-- DATASET RECORDS follows --
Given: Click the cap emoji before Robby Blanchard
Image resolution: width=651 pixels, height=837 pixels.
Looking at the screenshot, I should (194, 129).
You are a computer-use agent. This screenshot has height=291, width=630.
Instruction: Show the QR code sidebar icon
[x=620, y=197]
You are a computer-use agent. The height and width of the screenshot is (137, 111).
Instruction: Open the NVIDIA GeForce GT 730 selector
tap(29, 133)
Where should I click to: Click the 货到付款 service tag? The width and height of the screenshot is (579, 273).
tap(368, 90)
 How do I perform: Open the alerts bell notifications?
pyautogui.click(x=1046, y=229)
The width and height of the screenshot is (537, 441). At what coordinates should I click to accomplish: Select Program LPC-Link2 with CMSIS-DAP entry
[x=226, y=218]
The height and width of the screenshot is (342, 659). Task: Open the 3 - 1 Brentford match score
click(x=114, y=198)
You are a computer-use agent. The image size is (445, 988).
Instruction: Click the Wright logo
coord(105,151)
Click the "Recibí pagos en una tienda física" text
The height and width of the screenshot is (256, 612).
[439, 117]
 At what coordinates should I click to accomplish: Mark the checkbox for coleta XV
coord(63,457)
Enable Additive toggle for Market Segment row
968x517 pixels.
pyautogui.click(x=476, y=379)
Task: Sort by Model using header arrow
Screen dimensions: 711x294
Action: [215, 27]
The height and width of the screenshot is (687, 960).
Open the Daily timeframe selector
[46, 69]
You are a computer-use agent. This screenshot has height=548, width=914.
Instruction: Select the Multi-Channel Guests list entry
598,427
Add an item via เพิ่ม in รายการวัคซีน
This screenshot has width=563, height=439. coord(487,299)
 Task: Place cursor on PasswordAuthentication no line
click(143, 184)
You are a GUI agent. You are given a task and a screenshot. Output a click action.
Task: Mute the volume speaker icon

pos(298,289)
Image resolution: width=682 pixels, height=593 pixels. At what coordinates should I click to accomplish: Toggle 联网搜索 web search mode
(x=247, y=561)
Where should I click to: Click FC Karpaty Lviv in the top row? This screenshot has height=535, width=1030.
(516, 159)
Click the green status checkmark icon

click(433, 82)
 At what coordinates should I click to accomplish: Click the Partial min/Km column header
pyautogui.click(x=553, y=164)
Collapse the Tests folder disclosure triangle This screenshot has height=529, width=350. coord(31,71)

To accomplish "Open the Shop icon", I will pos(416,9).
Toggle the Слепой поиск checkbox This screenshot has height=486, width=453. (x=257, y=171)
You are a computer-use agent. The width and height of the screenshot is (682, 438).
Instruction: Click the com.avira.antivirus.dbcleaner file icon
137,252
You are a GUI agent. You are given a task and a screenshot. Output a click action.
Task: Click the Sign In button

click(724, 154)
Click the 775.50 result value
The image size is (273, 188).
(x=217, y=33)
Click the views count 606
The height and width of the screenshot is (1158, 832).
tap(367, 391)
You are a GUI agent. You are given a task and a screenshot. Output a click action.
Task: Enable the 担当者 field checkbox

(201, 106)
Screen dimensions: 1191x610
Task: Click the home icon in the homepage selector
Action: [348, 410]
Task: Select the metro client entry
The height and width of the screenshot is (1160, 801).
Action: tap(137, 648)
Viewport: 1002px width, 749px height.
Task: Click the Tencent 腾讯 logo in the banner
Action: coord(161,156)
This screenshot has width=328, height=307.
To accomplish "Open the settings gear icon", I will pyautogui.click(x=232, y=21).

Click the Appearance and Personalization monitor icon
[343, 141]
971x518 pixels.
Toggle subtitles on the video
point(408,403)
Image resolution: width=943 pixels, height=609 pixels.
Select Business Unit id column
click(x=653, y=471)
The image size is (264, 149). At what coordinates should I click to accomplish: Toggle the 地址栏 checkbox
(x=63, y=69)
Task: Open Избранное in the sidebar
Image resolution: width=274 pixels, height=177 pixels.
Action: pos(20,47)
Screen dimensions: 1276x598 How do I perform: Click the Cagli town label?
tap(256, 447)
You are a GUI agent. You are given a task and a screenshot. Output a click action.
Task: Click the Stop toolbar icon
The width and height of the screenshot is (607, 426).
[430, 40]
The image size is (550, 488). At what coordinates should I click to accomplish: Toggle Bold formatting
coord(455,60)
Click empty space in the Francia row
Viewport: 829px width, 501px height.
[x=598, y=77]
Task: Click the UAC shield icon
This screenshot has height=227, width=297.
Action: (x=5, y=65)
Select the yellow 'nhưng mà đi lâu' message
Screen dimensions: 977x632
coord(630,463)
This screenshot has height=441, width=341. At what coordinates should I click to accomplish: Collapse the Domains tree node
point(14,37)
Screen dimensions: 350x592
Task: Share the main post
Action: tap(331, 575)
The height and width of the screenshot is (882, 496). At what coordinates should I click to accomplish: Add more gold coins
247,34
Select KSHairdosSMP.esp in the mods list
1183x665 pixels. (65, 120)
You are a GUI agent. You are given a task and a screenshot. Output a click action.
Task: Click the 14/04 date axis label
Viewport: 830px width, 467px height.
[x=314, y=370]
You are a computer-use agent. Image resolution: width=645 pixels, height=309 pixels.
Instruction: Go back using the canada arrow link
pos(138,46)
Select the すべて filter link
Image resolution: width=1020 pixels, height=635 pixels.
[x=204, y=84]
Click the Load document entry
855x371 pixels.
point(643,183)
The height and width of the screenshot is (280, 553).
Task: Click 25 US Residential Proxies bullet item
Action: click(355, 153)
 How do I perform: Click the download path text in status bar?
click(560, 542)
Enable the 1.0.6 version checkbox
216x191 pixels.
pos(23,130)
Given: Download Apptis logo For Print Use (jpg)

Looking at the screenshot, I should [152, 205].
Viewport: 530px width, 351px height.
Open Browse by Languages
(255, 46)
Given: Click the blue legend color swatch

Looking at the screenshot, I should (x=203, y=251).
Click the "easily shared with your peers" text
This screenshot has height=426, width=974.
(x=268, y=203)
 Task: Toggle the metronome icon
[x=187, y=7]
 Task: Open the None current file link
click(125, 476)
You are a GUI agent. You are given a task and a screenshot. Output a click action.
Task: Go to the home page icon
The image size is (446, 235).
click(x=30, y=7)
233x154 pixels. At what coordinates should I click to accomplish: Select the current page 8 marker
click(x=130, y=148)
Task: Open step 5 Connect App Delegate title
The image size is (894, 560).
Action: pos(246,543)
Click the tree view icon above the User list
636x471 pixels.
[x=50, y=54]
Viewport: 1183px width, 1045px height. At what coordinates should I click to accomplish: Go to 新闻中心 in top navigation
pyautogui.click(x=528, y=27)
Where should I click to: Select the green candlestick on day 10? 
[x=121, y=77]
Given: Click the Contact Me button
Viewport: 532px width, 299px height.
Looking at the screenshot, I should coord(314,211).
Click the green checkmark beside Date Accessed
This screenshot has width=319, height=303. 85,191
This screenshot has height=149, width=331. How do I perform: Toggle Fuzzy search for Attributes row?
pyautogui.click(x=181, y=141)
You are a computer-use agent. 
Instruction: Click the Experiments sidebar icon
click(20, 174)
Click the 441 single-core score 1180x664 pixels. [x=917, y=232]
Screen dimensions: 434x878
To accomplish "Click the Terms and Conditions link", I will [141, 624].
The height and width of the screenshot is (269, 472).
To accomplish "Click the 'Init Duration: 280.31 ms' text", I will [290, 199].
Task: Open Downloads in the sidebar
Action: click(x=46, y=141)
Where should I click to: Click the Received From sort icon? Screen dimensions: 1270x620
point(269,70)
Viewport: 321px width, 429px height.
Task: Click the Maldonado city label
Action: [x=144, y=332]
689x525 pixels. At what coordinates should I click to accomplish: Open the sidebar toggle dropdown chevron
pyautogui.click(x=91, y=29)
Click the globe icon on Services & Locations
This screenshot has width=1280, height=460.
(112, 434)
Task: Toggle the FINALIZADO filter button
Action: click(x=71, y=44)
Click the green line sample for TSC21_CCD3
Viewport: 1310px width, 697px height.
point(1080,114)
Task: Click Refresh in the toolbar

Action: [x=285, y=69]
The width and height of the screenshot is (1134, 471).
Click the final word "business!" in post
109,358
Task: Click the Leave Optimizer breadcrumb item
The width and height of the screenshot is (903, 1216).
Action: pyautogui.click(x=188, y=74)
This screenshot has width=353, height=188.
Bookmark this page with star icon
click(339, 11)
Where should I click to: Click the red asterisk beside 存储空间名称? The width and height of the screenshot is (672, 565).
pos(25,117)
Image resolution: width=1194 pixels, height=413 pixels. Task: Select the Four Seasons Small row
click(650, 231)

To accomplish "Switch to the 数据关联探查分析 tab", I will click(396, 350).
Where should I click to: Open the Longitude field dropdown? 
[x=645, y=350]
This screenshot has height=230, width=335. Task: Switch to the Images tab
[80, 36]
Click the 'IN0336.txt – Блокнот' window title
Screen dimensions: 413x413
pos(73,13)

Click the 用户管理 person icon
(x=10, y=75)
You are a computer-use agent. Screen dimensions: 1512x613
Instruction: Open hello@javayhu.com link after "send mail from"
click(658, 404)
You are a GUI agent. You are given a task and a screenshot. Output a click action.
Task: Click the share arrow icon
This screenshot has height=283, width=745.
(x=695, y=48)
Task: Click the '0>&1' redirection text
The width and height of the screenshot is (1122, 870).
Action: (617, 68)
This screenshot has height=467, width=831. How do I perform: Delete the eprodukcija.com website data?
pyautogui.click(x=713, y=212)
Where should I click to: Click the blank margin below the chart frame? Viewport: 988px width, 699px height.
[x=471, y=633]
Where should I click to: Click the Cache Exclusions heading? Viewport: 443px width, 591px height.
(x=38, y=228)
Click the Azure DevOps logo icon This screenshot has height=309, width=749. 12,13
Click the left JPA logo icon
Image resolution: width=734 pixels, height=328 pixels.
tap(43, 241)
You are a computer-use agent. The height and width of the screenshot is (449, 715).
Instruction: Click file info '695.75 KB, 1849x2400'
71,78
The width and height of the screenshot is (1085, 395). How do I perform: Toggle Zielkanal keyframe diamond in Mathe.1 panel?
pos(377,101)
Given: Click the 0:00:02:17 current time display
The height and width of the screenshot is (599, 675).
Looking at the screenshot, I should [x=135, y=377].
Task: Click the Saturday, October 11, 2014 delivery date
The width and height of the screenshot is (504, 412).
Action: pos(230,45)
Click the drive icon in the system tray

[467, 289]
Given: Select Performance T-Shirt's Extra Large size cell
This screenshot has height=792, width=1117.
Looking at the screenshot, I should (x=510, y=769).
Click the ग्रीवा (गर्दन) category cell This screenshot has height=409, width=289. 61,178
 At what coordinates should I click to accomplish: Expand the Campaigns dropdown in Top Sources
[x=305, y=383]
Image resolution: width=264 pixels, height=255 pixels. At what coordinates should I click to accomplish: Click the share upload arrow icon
-- DATASET RECORDS concluded --
§ WHAT TO WORK ON: Of the lines above, retype only those from the line containing "Viewport: 530px width, 351px height." through the line containing "Given: Click the Contact Me button", including both, exactly.

§ EXERCISE RESULT:
Viewport: 530px width, 351px height.
Open Browse by Languages
(255, 46)
Given: Click the blue legend color swatch

Looking at the screenshot, I should (x=203, y=251).
Click the "easily shared with your peers" text
This screenshot has height=426, width=974.
(x=268, y=203)
 Task: Toggle the metronome icon
[x=187, y=7]
 Task: Open the None current file link
click(125, 476)
You are a GUI agent. You are given a task and a screenshot. Output a click action.
Task: Go to the home page icon
The image size is (446, 235).
click(x=30, y=7)
233x154 pixels. At what coordinates should I click to accomplish: Select the current page 8 marker
click(x=130, y=148)
Task: Open step 5 Connect App Delegate title
The image size is (894, 560).
Action: pos(246,543)
Click the tree view icon above the User list
636x471 pixels.
[x=50, y=54]
Viewport: 1183px width, 1045px height. At what coordinates should I click to accomplish: Go to 新闻中心 in top navigation
pyautogui.click(x=528, y=27)
Where should I click to: Select the green candlestick on day 10? 
[x=121, y=77]
Given: Click the Contact Me button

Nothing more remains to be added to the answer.